Question

If $$\vec a$$ is a non zero vector of magnitude ‘a’ and $$\lambda $$ a non zero scalar, then $$\lambda \vec a$$ is a unit vector if
A
a = $$\left| \lambda \right|$$
B
a = $$\frac{1}{{\left| \lambda \right|}}$$
C
$$\lambda = 1$$
D
$$\lambda = \; - 1$$

Answer

**step1** Understanding the given information about vectors and scalars

The problem presents a vector `$$\vec a$$`, which is described as a non-zero vector. This means `$$\vec a$$` has a direction and a length greater than zero. Its length, or magnitude, is given as `a`. We can represent the magnitude of `$$\vec a$$` as `$$|\vec a| = a$$`.
We are also given `$$\lambda$$`, which is a non-zero scalar. A scalar is simply a number.
The problem states that the product of the scalar `$$\lambda$$` and the vector `$$\vec a$$`, which is `$$\lambda \vec a$$`, is a unit vector. A unit vector is defined as a vector that has a magnitude (length) exactly equal to 1.

**step2** Formulating the condition for a unit vector

Since `$$\lambda \vec a$$` is a unit vector, its magnitude must be 1. We can write this condition as:
`$$|\lambda \vec a| = 1$$`.

**step3** Applying the property of scalar multiplication on vector magnitudes

When a vector is multiplied by a scalar, the magnitude of the resulting vector is found by multiplying the absolute value of the scalar by the magnitude of the original vector. The absolute value of a number is its distance from zero, always a positive value.
So, the magnitude of `$$\lambda \vec a$$` can be expressed as:
`$$|\lambda \vec a| = |\lambda| \times |\vec a|$$`.
Here, `$$|\lambda|$$` represents the absolute value of `$$\lambda$$`.

**step4** Substituting the known magnitudes into the relationship

From Step 1, we know that `$$|\vec a| = a$$`.
From Step 2, we established that `$$|\lambda \vec a| = 1$$`.
Now, we substitute these into the expression from Step 3:
`$$|\lambda| \times a = 1$$`.
This equation tells us that the product of the absolute value of `$$\lambda$$` and the magnitude `a` is equal to 1.

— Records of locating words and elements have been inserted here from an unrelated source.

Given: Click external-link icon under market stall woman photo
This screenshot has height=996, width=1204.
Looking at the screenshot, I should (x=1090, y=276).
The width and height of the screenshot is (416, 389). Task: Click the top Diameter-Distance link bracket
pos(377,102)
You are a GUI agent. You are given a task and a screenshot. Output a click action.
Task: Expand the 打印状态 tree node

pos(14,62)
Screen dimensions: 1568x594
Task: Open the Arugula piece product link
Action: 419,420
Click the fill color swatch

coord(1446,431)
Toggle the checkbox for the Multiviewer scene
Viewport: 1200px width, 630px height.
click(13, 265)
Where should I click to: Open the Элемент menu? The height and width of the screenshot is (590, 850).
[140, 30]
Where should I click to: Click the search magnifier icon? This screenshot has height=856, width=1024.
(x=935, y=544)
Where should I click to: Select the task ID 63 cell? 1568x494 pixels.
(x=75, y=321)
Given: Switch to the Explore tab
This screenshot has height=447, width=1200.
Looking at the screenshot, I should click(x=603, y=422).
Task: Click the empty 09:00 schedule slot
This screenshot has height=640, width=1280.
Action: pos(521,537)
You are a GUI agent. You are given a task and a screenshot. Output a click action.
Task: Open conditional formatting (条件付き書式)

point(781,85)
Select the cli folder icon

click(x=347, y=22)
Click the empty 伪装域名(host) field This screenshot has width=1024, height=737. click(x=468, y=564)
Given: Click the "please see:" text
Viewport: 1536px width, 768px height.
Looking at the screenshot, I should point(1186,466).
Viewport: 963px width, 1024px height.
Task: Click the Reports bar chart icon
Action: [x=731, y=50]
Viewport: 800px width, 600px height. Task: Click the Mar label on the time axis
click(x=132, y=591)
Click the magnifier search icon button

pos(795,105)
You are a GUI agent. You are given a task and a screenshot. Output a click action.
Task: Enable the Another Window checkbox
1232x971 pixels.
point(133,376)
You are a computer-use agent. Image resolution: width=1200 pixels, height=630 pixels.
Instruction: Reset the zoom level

**step5** Solving for the value of 'a'

We need to find out what `a` must be in terms of `$$\lambda$$`. From the equation `$$|\lambda| \times a = 1$$`, to find `a`, we can divide both sides of the equation by `$$|\lambda|$$`.
This gives us:
`$$a = \frac{1}{|\lambda|}$$`.
This means that the magnitude `a` must be the reciprocal of the absolute value of `$$\lambda$$`.

**step6** Comparing the result with the given options

We found that the condition for `$$\lambda \vec a$$` to be a unit vector is `$$a = \frac{1}{|\lambda|}$$`.
Now, let's look at the provided options:
A) `a = |\lambda|`
B) `a = \frac{1}{|\lambda|}`
C) `$$\lambda = 1$$`
D) `$$\lambda = -1$$`
Our derived condition `$$a = \frac{1}{|\lambda|}$$` matches option B.